First, here are the details.

She was shot in the head while at a party.

The self-styled ‘Black Panther of Oxford’, 27, who called for the police to be defunded after the murder of George Floyd in the US last summer, needed emergency surgery following the attack in south-east London. The Met said that Ms Johnson was among around 30 guests at a party in the back garden of a house in Consort Road early on Sunday morning.

The group of men got into the garden through a side entrance shortly before 3am and in the ‘ensuing melee’ Ms Johnson was shot, it added. Detective Chief Inspector Richard Leonard said: ‘We know there was an organised party taking place in the back garden of an address in Consort Road.

‘Sasha was among around 30 guests at the party. Shortly before 3am, four black males wearing dark clothing have gained entry into the garden through a side entrance and in the ensuing melee a firearm has been discharged, injuring Sasha. The suspects have then fled the garden.’
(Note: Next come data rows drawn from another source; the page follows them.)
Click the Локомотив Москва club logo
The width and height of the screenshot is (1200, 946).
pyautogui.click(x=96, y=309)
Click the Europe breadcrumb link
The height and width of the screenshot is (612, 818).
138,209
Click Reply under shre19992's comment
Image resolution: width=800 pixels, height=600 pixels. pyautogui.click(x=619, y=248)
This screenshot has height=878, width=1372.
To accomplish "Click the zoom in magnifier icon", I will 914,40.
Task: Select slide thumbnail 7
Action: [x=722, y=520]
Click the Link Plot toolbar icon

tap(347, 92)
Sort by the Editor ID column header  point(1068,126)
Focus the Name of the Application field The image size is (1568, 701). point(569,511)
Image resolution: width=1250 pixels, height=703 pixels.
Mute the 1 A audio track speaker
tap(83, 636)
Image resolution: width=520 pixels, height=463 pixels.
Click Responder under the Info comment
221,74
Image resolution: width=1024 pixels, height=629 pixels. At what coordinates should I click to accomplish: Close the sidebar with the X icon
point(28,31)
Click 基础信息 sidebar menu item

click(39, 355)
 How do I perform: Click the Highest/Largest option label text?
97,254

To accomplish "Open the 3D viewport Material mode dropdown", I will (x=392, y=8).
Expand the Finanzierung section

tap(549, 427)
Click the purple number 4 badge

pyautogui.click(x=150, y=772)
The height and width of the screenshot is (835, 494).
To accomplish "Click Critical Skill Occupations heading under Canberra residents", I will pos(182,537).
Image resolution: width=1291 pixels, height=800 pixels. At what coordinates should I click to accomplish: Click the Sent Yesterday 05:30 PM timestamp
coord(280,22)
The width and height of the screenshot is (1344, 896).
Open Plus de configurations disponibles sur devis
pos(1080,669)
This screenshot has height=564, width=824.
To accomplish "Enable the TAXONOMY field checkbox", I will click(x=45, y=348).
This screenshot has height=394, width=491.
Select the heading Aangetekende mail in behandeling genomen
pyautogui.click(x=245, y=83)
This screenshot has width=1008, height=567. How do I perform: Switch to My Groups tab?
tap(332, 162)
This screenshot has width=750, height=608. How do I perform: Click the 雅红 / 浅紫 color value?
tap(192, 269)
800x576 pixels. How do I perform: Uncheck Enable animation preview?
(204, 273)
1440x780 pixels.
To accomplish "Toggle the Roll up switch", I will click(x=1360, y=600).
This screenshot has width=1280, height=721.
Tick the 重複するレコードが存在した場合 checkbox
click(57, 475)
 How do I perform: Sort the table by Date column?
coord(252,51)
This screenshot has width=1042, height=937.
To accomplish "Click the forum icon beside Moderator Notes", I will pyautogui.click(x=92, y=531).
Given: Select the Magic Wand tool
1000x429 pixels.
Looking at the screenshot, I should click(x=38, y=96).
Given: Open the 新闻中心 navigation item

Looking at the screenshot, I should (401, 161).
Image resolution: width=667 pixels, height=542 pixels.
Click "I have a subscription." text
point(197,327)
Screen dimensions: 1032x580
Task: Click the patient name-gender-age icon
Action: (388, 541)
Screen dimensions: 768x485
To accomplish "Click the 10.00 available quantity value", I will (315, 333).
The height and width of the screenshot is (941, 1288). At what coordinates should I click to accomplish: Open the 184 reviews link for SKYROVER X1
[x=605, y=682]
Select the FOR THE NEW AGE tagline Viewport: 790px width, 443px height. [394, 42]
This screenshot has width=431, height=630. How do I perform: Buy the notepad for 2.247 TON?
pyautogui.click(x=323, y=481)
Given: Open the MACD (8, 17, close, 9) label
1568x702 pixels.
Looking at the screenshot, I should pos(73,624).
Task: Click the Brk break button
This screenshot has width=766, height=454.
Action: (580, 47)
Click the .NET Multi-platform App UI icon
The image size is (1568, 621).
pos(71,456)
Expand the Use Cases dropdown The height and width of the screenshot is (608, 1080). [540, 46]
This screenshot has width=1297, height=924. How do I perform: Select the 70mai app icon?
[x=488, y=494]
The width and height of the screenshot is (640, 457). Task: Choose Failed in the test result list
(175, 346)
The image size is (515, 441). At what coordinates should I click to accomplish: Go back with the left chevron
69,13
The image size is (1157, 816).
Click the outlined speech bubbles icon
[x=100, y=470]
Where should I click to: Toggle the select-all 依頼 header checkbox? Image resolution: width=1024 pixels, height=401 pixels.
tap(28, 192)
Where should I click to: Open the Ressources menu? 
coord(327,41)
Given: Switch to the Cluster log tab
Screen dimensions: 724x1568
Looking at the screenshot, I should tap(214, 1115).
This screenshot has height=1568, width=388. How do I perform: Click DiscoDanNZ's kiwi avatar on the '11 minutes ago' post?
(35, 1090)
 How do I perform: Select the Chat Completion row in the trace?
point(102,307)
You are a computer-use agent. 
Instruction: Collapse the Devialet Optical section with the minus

Scotland Yard said that a man, believed to be in his 20s, who also suffered a ‘superficial’ knife injury during the incident, has been discharged from hospital. —DailyMail

People immediately jumped to the predictable conclusions about who to blame. Including an elected official:

On Monday morning, Ms Abbott had tweeted: ‘Black activist Sasha Johnson is in hospital in critical condition after sustaining a gunshot wound to the head.

‘Nobody should have to potentially pay with their life because they stood up for racial justice #BlackLivesMatter.’

LBC Host Iain Dale pointed out that Ms Abbott had linked the shooting to racial justice, despite witnesses claiming otherwise and there being no evidence at this time that this was a targeted attack on the self-styled ‘Black Panther of Oxford’. — DailyMail

She couldn’t possibly have been more wrong in her assumptions. Witnesses didn’t point to some kind of a white supremacy, quite the opposite. Police have specifically said that there was nothing to tie the shooting to her activism. In fact, early evidence actually points to non-white gang activity.

One neighbour in south-east London earlier told MailOnline that she heard ‘two shots’ and then the sound of ‘screeching’ tyres at around 3am on Sunday. Forensics teams have sealed off the property and are searching the area for bullet casings and the weapon.

Ms Ayton told the BBC: ‘As far as we’re aware she [Sasha] was at a party and there was a rival gang that may have heard about a person being there that they didn’t feel comfortable with, or trusted, so they resorted to driving past and shooting into a garden. And one of those shots obviously hit Sasha Johnson. But I don’t believe she was the intended target’.

She added: ‘This incident is more related to rival gangs than to her activism’, adding she believed there was ‘some kind of dispute between two different groups’. — DailyMail

Because it is a point that is so desperately overlooked in this situation, and in the difference between how officer-involved deaths are reported, while gangland-related deaths are down played, let us repeat an earlier point.

In a world of sane reporting, this would be a story of exactly the same newsworthiness no matter who it was that pulled the trigger, because her life has value as an INDIVIDUAL, not as a NARRATIVE.

But we do not live in a world of sane reporting.

If they can find evidence that someone opposed to Sasha’s political message shot her because they hate her message, the attack will be used to elevate Sasha’s cultural importance still further, giving her a secular patina equivalent to martyrdom or sainthood.

On the other hand, if it turns out that some black guys in a gang shot her, the attack has no political usefulness, even though her injuries are unchanged.

And heaven help us if we were to later learn that some aspect of her anti-law enforcement message actually contributed to her attacker being free to do so. Retribution on any messenger delivering THAT message will be swift and sure. But no amount of political activism does anything to help a victim of a criminal act recover from her injuries.

In the end, this extreme activism dehumanizes not just the enemies of the cause — but ultimately the activists themselves as well. How tragically ironic will it be if the attack on her life is dismissed because it doesn’t serve the narrative of ‘Black Lives Matter’?